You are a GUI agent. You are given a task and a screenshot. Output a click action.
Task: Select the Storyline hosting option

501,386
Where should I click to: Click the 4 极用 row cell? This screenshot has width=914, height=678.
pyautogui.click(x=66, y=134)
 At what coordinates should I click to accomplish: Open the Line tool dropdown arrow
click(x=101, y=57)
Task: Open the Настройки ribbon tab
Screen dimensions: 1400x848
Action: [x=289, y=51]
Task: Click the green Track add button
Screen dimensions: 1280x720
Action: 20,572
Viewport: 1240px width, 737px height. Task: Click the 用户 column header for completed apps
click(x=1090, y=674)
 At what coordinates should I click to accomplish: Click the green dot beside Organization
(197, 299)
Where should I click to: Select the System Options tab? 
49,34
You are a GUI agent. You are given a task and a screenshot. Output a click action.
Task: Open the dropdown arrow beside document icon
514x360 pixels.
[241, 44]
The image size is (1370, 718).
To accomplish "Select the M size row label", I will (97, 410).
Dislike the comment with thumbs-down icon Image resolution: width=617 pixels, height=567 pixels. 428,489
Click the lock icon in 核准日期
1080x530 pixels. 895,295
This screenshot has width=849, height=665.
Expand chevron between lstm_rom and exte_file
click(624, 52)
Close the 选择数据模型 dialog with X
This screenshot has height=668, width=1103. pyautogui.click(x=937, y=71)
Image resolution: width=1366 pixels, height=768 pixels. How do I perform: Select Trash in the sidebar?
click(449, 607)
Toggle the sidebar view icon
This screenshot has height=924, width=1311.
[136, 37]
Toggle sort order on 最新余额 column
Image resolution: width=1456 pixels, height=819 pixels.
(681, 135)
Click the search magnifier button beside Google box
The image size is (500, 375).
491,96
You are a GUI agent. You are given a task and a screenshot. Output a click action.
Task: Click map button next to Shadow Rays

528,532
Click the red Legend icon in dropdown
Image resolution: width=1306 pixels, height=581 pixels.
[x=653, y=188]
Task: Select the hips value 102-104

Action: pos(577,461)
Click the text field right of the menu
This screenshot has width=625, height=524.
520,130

******************************

Exercise requirements:
Transcribe the listing in full, line by line.

Response to the exercise:
You are a GUI agent. You are given a task and a screenshot. Output a click action.
Task: Select the Storyline hosting option

501,386
Where should I click to: Click the 4 极用 row cell? This screenshot has width=914, height=678.
pyautogui.click(x=66, y=134)
 At what coordinates should I click to accomplish: Open the Line tool dropdown arrow
click(x=101, y=57)
Task: Open the Настройки ribbon tab
Screen dimensions: 1400x848
Action: [x=289, y=51]
Task: Click the green Track add button
Screen dimensions: 1280x720
Action: 20,572
Viewport: 1240px width, 737px height. Task: Click the 用户 column header for completed apps
click(x=1090, y=674)
 At what coordinates should I click to accomplish: Click the green dot beside Organization
(197, 299)
Where should I click to: Select the System Options tab? 
49,34
You are a GUI agent. You are given a task and a screenshot. Output a click action.
Task: Open the dropdown arrow beside document icon
514x360 pixels.
[241, 44]
The image size is (1370, 718).
To accomplish "Select the M size row label", I will (97, 410).
Dislike the comment with thumbs-down icon Image resolution: width=617 pixels, height=567 pixels. 428,489
Click the lock icon in 核准日期
1080x530 pixels. 895,295
This screenshot has width=849, height=665.
Expand chevron between lstm_rom and exte_file
click(624, 52)
Close the 选择数据模型 dialog with X
This screenshot has height=668, width=1103. pyautogui.click(x=937, y=71)
Image resolution: width=1366 pixels, height=768 pixels. How do I perform: Select Trash in the sidebar?
click(449, 607)
Toggle the sidebar view icon
This screenshot has height=924, width=1311.
[136, 37]
Toggle sort order on 最新余额 column
Image resolution: width=1456 pixels, height=819 pixels.
(681, 135)
Click the search magnifier button beside Google box
The image size is (500, 375).
491,96
You are a GUI agent. You are given a task and a screenshot. Output a click action.
Task: Click map button next to Shadow Rays

528,532
Click the red Legend icon in dropdown
Image resolution: width=1306 pixels, height=581 pixels.
[x=653, y=188]
Task: Select the hips value 102-104

Action: pos(577,461)
Click the text field right of the menu
This screenshot has width=625, height=524.
520,130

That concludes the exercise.